Needed: A Two Way Social Contract In The Workplace

America's best corporations are caught between two opposite first principles. One prizes the engaged, empowered employee. The other views employees as expendable costs. Reconciling these views is like squaring the circle.

It is hard to pick up a business magazine without encountering compelling tales of companies that improved productivity through the "high road"--a policy of empowered employees, teams, and high-performance work. This model implies a reciprocal commitment between management and employees, but in an economy of relentless downsizing something appears to be lacking. The company can only insist that high-performance work is necessary to stay in business: It does not guarantee that high performance will be rewarded or even that the employee will keep a job. The corporate social contract in America today, says Anthony P. Carnevale, chairman of the National Commission on Employment Policy, "is the sound of one hand clapping."

You might think this one-sided social contract would have costs to employee morale and hence to productivity. But, evidently, fear is a powerful motivator. In his study of corporate loyalty, White Collar Blues, Charles Heckscher was granted access to middle managers at eight large corporations undergoing major restructurings, including General Motors, Dow Chemical, and AT&T. Heckscher, who chairs the labor studies and employment relations department at Rutgers University, found that employees were highly dedicated but had scant confidence that their devotion would be repaid. Yet they retained a surprising degree of loyalty. "Perhaps the principal puzzle in companies undergoing the shock of change," he concluded, "is that it produces so little conflict and disintegration."

GLOWING REPORT. At another conference at the Jerome Levy Economics Institute of Bard College, the keynote speaker was Frank P. Doyle, executive vice-president of General Electric Co. Doyle confirmed Heckscher's portrait. GE today does three times the business it did in 1980--with half the workforce. To get there, Doyle said, "we did a lot of violence to the expectations of the American workforce....We downsized. We de-layered. And we outsourced."

GE is among the most dynamic of U.S. companies, with a deep commitment to imaginative human-resource strategies. For its core employees, GE is an attractive place to work. However even the best of our corporations cannot guarantee career security, no matter how dedicated its workforce. If this is the core, heaven help the periphery.

At a conference at the Radcliffe Public Policy Center, there was much talk about a "new economic equation" to reconcile work and family life. Another corporate manager with a strong commitment to core employees, Robert E. Boruff, vice-president for manufacturing at Saturn Corp., gave a glowing report about how his company offers subsidized child care, flexible hours, and help to workers pursuing more education.
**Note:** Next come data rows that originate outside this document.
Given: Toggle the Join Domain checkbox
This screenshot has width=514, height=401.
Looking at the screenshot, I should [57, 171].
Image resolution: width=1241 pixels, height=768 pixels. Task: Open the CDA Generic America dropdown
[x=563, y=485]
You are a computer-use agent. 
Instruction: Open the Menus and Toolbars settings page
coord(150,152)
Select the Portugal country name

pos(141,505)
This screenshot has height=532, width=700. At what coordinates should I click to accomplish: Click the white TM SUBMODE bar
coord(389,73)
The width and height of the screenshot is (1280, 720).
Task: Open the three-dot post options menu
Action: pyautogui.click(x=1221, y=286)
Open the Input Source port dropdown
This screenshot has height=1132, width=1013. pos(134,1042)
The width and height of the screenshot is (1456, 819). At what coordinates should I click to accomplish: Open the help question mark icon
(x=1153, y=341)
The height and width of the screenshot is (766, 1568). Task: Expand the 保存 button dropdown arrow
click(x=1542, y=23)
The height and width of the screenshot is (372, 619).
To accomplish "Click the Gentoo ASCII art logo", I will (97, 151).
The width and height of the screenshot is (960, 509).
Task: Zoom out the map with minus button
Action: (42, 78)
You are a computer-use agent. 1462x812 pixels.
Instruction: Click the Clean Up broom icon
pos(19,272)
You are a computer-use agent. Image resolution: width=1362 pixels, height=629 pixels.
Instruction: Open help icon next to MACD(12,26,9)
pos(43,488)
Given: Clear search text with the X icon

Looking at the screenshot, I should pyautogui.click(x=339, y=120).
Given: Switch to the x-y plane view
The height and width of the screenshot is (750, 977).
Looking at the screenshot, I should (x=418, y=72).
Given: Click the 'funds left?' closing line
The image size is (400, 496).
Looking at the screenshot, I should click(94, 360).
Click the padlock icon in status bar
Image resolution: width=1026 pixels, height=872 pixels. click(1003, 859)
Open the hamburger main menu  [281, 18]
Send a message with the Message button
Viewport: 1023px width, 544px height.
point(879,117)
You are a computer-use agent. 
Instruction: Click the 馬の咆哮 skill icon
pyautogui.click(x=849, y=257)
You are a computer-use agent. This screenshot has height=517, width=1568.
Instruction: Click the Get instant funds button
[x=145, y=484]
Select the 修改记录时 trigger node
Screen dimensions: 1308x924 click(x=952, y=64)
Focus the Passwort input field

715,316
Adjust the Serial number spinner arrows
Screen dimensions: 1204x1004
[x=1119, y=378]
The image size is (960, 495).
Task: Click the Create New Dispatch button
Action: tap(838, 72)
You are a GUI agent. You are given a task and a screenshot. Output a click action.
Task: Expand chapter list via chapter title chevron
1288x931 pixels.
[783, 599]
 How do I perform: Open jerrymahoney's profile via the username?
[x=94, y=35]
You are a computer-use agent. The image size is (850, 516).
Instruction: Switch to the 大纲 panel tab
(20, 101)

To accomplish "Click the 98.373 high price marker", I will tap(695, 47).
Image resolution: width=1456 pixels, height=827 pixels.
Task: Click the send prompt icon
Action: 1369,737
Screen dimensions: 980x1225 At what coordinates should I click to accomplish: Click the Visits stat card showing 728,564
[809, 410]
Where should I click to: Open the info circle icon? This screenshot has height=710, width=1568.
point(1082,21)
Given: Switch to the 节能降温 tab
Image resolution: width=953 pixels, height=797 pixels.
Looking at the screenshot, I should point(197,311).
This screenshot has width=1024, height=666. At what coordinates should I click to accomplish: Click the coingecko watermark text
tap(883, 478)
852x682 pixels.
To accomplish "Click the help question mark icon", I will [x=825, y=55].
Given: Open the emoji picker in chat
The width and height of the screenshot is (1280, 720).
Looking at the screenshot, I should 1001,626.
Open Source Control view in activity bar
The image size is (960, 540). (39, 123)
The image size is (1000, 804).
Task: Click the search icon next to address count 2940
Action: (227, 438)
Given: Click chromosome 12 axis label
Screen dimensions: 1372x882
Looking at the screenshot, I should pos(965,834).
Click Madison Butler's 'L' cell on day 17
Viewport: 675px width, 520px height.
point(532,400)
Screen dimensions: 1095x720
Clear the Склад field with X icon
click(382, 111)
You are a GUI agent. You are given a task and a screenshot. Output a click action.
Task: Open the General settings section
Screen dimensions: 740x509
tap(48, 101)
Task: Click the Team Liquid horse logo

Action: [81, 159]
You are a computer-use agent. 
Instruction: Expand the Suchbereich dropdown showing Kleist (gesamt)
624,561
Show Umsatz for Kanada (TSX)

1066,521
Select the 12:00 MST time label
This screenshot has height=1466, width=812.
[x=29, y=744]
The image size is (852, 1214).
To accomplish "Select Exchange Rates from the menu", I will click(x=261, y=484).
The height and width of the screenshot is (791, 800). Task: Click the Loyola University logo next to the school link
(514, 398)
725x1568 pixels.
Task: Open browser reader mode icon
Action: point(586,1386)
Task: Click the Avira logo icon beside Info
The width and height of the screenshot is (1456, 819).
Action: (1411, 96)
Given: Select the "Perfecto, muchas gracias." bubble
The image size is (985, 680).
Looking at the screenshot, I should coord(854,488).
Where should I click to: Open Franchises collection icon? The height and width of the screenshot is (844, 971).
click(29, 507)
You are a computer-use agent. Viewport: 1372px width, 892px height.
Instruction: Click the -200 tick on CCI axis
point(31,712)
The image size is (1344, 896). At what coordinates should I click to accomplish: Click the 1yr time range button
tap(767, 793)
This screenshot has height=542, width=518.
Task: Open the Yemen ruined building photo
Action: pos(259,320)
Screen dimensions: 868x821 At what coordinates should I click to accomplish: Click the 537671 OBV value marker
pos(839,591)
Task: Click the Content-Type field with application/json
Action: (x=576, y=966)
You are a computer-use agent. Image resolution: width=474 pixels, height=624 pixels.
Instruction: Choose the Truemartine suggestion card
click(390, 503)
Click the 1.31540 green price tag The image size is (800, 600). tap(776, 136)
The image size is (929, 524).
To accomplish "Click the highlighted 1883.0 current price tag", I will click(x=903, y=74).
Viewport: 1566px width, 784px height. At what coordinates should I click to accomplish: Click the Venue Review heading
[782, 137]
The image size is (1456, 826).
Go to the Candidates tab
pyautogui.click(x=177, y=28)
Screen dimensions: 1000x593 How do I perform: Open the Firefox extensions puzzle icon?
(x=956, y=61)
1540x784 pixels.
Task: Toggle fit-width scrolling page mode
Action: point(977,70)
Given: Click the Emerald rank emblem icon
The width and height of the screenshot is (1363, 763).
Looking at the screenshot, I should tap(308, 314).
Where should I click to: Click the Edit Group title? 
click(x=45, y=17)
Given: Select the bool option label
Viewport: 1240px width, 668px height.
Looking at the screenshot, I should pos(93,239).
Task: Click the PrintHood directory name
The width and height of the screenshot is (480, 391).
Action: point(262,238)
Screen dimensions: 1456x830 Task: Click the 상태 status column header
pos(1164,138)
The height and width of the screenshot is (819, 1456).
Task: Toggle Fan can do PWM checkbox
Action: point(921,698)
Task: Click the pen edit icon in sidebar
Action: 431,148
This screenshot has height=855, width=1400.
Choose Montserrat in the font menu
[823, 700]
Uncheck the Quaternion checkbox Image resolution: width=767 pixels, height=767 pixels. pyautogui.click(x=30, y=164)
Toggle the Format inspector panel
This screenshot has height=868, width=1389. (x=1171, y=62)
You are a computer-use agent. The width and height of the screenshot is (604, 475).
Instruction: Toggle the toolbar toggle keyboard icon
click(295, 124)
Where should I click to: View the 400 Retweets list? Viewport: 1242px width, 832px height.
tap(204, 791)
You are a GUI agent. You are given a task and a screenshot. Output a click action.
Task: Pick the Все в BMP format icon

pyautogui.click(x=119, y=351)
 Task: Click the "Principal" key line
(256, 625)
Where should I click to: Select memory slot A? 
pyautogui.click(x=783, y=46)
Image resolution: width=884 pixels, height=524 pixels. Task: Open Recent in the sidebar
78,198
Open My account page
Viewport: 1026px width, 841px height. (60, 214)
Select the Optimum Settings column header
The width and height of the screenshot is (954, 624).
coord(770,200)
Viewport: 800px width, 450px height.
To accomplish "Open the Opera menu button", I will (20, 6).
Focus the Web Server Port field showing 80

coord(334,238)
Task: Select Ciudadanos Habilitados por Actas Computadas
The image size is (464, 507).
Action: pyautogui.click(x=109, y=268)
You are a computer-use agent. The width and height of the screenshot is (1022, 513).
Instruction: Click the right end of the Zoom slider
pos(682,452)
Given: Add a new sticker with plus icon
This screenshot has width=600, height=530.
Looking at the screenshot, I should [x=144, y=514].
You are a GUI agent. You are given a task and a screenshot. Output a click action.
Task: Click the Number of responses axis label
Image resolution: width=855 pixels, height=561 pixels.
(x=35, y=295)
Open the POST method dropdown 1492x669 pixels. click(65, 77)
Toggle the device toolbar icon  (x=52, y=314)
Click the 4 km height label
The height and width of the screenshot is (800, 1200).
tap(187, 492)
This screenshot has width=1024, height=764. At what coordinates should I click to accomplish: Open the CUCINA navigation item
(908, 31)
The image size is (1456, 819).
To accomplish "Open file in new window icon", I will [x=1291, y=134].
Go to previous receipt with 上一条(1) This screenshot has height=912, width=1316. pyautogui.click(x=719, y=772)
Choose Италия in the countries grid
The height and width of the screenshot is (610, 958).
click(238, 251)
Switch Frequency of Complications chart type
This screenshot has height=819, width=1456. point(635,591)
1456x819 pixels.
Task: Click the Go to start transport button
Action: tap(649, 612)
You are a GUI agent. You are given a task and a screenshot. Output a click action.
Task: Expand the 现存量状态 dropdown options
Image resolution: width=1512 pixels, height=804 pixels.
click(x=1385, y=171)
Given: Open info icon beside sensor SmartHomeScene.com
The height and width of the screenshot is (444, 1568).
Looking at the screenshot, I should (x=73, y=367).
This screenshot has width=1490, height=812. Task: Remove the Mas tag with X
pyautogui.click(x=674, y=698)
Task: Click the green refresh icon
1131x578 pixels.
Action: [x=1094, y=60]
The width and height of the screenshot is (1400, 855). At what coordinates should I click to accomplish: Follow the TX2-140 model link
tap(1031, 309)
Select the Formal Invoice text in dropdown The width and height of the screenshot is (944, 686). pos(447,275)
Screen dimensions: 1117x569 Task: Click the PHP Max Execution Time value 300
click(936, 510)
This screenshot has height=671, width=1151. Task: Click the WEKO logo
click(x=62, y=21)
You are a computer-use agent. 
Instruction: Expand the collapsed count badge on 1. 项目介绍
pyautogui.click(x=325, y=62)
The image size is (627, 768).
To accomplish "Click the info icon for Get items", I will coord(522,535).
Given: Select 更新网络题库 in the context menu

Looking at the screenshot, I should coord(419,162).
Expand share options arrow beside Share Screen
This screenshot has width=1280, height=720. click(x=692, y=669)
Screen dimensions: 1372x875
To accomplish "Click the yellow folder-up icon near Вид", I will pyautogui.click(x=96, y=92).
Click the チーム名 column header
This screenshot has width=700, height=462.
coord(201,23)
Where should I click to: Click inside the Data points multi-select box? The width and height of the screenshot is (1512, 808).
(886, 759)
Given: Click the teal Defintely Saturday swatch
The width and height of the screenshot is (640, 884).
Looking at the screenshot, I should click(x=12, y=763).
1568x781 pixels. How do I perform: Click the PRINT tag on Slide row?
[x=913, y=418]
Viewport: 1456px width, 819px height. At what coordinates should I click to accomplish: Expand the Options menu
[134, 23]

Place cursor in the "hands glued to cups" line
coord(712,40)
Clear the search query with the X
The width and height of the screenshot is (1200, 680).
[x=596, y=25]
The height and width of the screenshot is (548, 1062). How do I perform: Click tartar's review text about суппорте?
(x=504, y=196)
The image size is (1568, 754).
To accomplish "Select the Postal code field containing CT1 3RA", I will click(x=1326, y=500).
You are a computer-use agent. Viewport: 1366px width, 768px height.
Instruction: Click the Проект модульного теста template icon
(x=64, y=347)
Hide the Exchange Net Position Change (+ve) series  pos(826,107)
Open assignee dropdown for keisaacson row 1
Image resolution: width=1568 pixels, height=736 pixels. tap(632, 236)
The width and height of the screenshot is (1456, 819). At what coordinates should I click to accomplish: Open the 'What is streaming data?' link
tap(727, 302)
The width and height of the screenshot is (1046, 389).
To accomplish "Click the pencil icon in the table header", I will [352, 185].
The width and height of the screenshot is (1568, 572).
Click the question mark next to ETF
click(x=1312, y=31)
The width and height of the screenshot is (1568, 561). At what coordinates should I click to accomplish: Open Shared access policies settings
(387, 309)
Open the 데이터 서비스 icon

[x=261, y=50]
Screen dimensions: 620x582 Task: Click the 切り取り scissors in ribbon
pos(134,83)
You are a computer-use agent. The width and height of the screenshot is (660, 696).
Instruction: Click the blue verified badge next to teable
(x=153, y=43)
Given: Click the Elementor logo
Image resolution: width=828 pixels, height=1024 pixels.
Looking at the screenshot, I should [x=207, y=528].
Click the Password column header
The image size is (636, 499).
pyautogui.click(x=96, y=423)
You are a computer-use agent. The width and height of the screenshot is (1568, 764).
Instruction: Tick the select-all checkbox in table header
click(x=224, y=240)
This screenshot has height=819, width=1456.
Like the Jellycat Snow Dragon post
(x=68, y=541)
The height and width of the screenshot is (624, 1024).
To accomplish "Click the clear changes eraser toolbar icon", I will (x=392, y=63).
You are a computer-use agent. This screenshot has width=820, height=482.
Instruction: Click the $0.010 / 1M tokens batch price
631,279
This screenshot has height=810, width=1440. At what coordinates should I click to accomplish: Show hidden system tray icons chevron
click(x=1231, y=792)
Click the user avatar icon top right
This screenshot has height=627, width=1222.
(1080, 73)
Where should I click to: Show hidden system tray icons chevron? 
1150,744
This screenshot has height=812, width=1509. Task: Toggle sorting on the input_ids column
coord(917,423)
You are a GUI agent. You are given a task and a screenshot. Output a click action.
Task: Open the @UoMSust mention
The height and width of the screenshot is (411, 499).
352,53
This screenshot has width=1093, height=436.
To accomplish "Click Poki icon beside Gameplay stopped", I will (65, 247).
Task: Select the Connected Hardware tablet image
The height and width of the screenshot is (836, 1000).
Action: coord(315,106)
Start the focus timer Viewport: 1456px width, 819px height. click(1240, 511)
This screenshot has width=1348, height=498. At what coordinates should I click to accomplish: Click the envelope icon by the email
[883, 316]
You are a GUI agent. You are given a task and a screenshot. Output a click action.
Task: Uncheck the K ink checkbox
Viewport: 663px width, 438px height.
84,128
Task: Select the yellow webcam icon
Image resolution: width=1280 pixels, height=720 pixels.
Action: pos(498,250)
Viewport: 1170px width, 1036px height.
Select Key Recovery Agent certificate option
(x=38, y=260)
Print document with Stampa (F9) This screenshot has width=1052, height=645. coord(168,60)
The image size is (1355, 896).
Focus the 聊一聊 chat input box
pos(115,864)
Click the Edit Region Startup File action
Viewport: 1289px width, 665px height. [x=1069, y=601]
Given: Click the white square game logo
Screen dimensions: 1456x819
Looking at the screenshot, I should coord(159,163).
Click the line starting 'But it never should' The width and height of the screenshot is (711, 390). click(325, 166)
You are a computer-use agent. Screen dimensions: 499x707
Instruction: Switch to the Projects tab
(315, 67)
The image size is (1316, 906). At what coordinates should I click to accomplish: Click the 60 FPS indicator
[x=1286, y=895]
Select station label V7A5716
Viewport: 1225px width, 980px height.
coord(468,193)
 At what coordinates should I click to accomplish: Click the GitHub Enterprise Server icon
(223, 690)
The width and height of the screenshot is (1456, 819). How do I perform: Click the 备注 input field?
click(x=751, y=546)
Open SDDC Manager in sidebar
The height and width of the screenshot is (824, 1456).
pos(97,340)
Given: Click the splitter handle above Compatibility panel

But even Saturn uses outsourcing and contingent workers, who do not receive all these benefits.

HIGH-MINDEDNESS? Corporate America is littered with companies that once prided themselves on generous fringe benefits and no-layoff policies--companies that now devalue health benefits and jettison faithful employees by the thousand. Although they talk a good game, America's most successful companies seem to have decided that a workplace compact is necessary only for their most valued workers. So a humane corporate culture for the entire workforce cannot be anchored in the high-mindedness or even the enlightened self-interest of the corporation.

Employment security, as opposed to job security, is assured only when the economy enjoys high growth and full employment. With high unemployment and plenty of job seekers, companies have no need to make a career commitment to employees. Conversely, in a full employment economy, the existence of plentiful job opportunities takes the sting out of downsizing at any one company.

Similarly, if we believe as a society in pro-family workplaces, lifetime learning, pay for performance, and other enlightened principles, these norms must be anchored in national policies. Enlightened corporations may want to pursue a high-road approach, but competitive pressures may make that prohibitively expensive unless all companies are traveling the same road.

The elements of a decent, two-way social contract in the workplace require floors set by either national policies or strong labor unions. It's encouraging that America's most productive companies, in principle, value a high-road approach, but that doesn't guarantee that they will take it. It's also necessary for society to bar the low road.